Wednesday, February 11, 2009

New Test Helps Predict Outcomes for Hormone-Negative

A new test can predict the most effective therapy for all women with breast cancer, including those with hormone-receptor-negative—estrogen-negative, progesterone-negative, Her2- negative, or a combination of all three, according to research conducted at Washington University School of Medicine in St. Louis and reported in advance of publication in the Journal of Clinical Oncology. Using a set of 50 genes, the test goes beyond the existing Oncotype DX test to offer diagnostic help that covers the four known types of breast cancer— luminal A, luminal B, HER2-enriched and basal-like. The last three types are generally considered types with a poor prognosis.  

Hormone-negative cancers, especially triple-negative, are most often basal-like.  Luminal A and B are hormone-positive; luminal B grows faster than luminal A.

"Unlike a widely used genomic test [Oncotype DX] that applies only to lymph-node negative, estrogen-receptor positive breast cancer, this new genomic test is broadly applicable for all women diagnosed with breast cancer," says breast cancer specialist Matthew Ellis, M.D., Ph.D., a member of the Siteman Cancer Center at Barnes-Jewish Hospital and Washington University.

In comparing the activity of the 50 genes to how well 133 breast cancer patients responded to chemotherapy, researchers found that the genetic test was highly sensitive and could predict chemotherapy response better than estrogen receptor status, progesterone receptor status or HER2 gene expression status.

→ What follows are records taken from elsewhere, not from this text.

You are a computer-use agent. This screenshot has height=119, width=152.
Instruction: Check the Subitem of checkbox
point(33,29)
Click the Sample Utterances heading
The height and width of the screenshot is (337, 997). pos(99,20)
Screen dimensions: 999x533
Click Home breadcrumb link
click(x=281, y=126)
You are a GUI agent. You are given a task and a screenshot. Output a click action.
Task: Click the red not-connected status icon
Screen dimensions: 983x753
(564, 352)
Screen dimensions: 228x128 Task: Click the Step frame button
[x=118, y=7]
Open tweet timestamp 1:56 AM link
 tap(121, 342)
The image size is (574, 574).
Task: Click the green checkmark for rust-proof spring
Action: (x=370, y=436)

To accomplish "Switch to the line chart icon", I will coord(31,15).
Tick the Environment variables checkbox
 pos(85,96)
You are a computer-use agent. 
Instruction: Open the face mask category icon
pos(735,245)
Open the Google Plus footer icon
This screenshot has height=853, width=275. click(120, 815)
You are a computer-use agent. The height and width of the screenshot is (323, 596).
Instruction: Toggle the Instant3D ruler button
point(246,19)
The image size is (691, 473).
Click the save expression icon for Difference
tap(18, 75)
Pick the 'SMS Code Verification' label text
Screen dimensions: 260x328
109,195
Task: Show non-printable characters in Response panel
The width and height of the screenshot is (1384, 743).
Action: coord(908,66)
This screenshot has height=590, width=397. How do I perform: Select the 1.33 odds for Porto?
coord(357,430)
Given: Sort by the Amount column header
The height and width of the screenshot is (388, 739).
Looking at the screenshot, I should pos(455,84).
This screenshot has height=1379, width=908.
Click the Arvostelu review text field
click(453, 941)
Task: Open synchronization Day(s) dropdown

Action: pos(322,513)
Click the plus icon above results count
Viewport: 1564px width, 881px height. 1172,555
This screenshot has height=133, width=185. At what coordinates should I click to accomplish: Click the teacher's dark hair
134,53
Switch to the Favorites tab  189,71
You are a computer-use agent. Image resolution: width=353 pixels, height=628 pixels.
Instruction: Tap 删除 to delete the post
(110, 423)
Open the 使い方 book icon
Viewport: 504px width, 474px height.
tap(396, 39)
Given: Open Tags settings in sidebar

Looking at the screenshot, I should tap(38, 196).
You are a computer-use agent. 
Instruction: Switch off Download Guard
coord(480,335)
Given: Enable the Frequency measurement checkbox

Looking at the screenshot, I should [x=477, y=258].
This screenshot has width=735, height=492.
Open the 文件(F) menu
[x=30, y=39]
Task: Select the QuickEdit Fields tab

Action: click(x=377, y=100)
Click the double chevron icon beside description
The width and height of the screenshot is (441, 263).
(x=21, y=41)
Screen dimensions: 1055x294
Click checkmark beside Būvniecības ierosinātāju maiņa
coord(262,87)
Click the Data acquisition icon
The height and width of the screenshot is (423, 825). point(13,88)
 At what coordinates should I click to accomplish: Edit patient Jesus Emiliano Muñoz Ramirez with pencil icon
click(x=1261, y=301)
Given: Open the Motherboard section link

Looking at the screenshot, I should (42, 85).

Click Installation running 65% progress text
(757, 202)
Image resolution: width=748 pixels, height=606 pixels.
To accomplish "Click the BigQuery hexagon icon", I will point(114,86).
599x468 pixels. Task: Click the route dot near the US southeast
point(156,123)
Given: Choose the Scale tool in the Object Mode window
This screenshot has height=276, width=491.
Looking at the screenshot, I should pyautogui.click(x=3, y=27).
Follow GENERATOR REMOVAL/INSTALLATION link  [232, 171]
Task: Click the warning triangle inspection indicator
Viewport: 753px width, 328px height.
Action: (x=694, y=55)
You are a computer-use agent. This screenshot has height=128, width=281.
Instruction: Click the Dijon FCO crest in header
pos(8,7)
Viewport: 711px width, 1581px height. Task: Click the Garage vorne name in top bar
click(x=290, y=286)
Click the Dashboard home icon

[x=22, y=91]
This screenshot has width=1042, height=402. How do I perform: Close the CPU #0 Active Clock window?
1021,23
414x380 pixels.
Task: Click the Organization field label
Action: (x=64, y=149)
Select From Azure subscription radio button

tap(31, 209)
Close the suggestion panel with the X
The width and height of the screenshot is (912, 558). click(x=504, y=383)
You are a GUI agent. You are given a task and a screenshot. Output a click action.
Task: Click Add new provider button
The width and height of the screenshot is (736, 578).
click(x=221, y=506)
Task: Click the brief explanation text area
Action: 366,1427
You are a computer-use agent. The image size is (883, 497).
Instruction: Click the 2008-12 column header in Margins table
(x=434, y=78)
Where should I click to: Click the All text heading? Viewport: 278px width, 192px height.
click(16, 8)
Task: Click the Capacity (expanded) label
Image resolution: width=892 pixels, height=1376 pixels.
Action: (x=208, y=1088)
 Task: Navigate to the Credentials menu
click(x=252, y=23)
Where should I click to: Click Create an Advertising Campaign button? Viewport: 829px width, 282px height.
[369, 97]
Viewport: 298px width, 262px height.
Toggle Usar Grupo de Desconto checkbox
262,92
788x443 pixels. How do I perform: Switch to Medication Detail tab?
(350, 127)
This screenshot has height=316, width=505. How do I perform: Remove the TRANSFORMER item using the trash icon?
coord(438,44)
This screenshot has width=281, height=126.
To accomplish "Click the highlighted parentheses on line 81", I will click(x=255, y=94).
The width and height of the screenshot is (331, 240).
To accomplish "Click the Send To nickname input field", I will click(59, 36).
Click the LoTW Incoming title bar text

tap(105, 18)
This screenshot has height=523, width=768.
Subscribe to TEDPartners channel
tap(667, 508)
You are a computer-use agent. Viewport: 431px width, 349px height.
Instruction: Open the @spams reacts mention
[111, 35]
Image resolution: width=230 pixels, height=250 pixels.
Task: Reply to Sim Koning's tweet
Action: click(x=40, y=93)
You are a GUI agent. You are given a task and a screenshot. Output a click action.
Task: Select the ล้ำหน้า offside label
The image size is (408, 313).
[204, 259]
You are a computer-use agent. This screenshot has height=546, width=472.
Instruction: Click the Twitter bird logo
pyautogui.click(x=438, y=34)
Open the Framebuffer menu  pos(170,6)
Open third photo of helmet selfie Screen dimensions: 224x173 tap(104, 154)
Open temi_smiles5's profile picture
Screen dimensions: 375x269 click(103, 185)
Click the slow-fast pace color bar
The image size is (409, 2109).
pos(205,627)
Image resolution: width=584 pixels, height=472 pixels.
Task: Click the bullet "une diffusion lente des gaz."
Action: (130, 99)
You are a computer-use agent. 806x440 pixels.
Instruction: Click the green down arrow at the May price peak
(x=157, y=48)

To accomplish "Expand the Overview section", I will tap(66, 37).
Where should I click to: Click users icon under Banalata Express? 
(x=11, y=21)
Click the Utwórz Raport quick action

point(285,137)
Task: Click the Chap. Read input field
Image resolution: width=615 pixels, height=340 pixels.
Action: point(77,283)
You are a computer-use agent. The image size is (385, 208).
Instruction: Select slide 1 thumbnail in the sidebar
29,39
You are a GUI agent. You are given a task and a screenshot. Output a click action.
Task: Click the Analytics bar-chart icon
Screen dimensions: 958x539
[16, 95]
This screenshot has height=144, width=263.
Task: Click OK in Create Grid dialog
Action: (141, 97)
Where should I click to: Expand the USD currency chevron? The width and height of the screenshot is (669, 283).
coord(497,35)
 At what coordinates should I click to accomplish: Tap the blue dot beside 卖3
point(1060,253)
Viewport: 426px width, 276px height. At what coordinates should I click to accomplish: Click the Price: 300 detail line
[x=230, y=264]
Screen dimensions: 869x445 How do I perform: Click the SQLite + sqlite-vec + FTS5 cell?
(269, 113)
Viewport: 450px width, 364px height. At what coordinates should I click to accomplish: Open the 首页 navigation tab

Luminal A , a cancer that typically comes with a good prognosis, was not sensitive to chemotherapy, meaning that patients with that type can avoid chemotherapy in favor of hormone-based therapy. Among the poor-prognosis tumor types, basal-like breast cancer was the most sensitive to the chemotherapy and luminal B the least sensitive.

"Luminal B tumors are a very poor prognosis group, and none of the current conventional therapies are particularly effective against it," Ellis says. "The ability to identify luminal B tumors accurately makes it possible to develop better therapies for this type."

The researchers are investigating how each tumor type responds to the more than 50 drugs used for breast cancer. Because the gene set can be used with preserved tumor samples, the researchers plan to study tumor samples from breast cancer cases going back a decade or more. Patients in these cases have already been treated, which means the researchers can assess how well therapies worked for various breast cancer types.

NOTE:  The test is not yet available for consumer use.  I will research this and post additional information on when and where we might be able to have the test.